→ Entries extracted from a collection:
+ + + + +
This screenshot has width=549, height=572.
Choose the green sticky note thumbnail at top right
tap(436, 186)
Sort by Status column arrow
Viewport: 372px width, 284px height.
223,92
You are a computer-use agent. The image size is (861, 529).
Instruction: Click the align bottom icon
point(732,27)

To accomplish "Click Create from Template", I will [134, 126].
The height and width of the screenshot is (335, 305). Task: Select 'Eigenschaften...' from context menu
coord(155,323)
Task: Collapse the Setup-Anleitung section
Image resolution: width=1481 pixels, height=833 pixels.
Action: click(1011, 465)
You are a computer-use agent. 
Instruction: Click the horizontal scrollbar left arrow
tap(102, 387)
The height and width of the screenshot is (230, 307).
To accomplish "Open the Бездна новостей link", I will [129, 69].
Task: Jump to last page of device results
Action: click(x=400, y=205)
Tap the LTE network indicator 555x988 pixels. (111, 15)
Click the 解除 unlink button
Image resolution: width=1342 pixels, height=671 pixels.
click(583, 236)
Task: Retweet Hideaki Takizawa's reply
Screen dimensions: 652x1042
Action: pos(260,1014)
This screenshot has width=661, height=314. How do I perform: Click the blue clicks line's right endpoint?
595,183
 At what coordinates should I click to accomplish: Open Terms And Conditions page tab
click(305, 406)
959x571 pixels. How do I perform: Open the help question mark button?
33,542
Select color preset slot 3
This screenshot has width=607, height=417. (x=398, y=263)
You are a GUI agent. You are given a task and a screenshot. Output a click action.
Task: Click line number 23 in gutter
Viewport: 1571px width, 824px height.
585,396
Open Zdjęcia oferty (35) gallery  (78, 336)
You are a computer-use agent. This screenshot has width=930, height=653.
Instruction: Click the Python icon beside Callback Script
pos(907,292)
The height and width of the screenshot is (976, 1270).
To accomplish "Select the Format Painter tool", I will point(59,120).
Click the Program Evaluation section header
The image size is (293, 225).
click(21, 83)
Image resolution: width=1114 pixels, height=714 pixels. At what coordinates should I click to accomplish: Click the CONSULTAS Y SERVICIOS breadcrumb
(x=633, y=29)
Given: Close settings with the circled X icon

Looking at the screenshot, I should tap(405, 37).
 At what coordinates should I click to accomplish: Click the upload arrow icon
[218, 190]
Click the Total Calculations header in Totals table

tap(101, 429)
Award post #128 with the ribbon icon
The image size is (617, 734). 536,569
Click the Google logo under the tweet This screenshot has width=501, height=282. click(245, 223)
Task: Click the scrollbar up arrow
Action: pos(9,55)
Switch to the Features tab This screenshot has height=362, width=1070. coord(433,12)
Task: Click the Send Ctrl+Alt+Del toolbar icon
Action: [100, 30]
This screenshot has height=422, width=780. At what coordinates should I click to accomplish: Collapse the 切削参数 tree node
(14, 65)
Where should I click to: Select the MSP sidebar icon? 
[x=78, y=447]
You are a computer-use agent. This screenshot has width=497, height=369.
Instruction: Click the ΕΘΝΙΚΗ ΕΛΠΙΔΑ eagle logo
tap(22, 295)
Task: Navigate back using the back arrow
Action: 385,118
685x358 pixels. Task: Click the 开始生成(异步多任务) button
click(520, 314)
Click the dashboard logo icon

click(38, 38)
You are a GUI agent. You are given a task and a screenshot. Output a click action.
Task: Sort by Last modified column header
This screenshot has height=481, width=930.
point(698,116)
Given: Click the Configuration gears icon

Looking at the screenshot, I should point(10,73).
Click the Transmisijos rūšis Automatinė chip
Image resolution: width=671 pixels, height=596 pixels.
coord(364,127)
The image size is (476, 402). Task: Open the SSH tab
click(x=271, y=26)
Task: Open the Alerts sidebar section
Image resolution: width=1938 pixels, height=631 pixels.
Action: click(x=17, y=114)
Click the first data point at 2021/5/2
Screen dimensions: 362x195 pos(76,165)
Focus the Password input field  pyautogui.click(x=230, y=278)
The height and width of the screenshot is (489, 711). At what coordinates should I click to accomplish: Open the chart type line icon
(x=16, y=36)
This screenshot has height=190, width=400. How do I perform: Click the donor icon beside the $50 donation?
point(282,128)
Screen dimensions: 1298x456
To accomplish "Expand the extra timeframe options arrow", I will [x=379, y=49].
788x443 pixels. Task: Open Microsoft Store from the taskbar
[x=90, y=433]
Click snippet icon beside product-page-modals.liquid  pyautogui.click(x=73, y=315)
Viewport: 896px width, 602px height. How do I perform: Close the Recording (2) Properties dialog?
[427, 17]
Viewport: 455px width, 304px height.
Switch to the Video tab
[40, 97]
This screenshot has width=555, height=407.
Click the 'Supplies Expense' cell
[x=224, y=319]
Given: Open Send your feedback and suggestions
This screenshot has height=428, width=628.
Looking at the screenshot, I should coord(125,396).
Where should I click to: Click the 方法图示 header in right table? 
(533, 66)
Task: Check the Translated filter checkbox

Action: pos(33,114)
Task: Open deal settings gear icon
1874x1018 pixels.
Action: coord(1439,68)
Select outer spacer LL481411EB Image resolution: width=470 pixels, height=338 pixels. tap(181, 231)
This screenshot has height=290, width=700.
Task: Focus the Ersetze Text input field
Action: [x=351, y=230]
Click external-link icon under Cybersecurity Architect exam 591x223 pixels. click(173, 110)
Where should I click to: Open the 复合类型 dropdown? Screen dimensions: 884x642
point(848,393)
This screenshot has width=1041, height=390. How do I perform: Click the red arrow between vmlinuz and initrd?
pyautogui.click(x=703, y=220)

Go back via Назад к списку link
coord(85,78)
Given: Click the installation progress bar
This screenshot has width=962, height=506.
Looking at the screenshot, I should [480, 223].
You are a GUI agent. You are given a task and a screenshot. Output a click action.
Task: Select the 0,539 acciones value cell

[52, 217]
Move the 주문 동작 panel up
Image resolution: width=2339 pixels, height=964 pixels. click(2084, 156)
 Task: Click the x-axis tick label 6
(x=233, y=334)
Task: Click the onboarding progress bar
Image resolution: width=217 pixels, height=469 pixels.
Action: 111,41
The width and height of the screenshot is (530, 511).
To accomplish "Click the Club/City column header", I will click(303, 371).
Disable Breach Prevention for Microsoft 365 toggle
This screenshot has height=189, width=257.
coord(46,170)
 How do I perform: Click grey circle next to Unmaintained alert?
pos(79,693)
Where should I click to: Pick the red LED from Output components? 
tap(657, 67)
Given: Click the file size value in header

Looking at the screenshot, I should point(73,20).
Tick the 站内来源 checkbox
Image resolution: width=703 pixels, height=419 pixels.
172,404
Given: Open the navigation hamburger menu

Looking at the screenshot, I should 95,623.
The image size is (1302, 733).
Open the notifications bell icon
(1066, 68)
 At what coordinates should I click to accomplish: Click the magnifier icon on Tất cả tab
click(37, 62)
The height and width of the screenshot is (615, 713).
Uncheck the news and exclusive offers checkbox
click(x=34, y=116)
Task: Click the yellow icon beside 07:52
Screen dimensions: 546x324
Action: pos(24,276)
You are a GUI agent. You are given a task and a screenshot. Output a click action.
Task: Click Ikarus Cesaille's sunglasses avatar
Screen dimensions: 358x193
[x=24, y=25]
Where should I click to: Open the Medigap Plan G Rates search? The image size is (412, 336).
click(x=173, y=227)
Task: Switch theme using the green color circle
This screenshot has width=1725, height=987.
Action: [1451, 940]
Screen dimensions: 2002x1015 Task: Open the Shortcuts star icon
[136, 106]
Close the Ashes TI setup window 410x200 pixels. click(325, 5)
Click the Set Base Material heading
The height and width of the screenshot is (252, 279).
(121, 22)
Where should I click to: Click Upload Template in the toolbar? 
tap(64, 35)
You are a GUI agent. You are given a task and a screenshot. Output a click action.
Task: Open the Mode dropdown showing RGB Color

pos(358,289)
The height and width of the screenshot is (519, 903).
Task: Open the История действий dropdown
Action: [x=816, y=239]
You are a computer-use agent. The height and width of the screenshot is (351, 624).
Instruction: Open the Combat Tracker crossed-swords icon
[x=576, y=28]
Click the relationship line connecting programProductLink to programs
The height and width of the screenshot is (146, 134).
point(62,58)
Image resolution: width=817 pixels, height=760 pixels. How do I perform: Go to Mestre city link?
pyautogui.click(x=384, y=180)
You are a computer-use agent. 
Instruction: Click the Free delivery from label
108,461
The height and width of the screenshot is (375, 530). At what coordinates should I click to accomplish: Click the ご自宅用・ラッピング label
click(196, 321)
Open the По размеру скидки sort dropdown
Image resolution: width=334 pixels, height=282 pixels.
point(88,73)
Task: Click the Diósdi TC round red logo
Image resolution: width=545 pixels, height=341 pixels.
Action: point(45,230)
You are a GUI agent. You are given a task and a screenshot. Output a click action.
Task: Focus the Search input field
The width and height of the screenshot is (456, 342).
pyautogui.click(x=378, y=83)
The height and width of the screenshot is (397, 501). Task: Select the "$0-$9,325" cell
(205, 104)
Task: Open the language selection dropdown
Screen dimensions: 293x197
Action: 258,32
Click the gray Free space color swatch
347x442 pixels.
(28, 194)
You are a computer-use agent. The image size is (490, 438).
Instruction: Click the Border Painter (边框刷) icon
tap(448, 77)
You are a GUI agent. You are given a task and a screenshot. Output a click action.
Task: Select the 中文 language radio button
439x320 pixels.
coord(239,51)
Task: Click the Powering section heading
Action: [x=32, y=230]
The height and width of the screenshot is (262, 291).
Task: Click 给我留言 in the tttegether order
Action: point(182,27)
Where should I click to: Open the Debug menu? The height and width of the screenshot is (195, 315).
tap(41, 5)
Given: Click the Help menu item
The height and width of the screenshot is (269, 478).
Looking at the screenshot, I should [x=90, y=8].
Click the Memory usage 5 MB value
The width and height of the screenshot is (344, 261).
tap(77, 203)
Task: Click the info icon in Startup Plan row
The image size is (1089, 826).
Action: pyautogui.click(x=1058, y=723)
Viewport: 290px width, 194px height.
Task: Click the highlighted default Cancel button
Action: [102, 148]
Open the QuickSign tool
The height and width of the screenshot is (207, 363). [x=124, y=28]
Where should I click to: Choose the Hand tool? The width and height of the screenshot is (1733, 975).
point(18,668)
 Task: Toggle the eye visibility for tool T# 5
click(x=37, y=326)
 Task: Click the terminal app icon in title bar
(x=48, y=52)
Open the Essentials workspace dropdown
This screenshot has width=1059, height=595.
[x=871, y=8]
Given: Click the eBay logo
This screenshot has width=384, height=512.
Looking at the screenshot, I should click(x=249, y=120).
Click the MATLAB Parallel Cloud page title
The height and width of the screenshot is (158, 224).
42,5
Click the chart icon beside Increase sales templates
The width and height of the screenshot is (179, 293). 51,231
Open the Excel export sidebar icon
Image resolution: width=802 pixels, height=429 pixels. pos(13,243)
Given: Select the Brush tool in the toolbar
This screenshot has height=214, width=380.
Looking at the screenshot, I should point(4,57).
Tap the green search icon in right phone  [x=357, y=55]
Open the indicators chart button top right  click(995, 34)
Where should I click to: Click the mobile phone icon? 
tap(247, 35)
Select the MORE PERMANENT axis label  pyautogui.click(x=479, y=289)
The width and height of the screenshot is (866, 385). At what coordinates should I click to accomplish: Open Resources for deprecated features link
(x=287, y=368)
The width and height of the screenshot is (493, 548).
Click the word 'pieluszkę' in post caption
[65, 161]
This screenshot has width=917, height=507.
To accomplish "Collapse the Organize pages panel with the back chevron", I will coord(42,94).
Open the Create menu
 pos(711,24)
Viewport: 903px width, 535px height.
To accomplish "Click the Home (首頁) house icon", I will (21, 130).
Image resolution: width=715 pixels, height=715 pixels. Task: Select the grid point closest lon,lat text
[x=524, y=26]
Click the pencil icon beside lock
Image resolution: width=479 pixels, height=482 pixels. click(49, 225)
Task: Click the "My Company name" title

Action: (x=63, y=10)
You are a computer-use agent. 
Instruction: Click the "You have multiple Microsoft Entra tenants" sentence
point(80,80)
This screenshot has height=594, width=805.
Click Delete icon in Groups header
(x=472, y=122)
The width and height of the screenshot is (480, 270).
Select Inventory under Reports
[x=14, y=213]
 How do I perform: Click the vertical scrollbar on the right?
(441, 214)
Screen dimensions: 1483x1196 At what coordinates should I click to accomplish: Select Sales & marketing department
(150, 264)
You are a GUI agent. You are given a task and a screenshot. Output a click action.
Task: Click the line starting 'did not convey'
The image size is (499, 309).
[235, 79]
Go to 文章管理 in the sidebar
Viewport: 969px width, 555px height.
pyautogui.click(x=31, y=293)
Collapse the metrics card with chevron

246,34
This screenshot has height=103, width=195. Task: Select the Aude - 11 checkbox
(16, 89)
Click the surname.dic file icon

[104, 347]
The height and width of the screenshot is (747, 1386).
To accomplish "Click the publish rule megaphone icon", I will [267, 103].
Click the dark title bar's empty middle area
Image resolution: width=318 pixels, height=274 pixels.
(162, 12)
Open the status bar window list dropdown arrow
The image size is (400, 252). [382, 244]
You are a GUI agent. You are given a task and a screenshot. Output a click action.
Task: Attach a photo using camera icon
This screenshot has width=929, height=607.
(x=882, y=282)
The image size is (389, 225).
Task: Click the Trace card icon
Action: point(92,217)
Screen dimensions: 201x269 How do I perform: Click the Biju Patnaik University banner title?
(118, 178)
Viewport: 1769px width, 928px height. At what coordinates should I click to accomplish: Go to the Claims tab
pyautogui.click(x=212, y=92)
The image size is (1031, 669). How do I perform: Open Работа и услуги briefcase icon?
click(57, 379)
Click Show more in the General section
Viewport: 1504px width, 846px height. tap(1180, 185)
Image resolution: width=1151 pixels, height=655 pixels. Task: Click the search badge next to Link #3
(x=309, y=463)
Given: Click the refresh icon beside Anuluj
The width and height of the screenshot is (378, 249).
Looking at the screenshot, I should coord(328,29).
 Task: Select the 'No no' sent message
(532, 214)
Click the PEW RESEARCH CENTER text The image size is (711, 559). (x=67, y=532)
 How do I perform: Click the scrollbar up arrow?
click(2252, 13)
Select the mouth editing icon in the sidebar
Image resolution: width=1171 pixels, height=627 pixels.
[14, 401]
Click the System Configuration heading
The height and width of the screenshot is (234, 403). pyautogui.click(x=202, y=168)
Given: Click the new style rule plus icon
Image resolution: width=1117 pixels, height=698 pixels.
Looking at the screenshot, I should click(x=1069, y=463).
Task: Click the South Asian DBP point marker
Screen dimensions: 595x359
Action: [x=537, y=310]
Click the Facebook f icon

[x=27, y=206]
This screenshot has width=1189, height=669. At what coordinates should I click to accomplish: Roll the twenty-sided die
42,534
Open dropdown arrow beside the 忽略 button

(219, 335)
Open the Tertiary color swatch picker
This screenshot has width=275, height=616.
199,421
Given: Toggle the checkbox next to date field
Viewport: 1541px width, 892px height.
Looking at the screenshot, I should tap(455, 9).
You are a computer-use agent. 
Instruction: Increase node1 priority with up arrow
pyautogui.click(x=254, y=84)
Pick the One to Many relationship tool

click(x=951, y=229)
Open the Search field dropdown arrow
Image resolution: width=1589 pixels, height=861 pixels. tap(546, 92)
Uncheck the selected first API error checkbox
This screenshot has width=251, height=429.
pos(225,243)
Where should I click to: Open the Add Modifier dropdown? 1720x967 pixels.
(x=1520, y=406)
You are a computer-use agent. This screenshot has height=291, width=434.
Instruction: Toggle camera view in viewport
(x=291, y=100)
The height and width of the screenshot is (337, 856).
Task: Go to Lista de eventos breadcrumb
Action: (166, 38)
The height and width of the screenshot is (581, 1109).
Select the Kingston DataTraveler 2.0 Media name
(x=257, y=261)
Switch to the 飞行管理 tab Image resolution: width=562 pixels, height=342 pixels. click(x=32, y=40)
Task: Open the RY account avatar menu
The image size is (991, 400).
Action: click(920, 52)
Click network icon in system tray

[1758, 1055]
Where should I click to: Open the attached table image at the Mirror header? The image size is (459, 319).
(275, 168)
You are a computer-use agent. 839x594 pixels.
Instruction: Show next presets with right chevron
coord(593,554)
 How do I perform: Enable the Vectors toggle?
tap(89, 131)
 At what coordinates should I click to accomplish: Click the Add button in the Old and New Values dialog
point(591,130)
+ + + + +
Please extract the lines from the start of the entries through the line containing "tap(102, 387)", inclusive, and reproduce them unchanged.

→ RESPONSE TO THIS TASK:
This screenshot has width=549, height=572.
Choose the green sticky note thumbnail at top right
tap(436, 186)
Sort by Status column arrow
Viewport: 372px width, 284px height.
223,92
You are a computer-use agent. The image size is (861, 529).
Instruction: Click the align bottom icon
point(732,27)

To accomplish "Click Create from Template", I will [134, 126].
The height and width of the screenshot is (335, 305). Task: Select 'Eigenschaften...' from context menu
coord(155,323)
Task: Collapse the Setup-Anleitung section
Image resolution: width=1481 pixels, height=833 pixels.
Action: click(1011, 465)
You are a computer-use agent. 
Instruction: Click the horizontal scrollbar left arrow
tap(102, 387)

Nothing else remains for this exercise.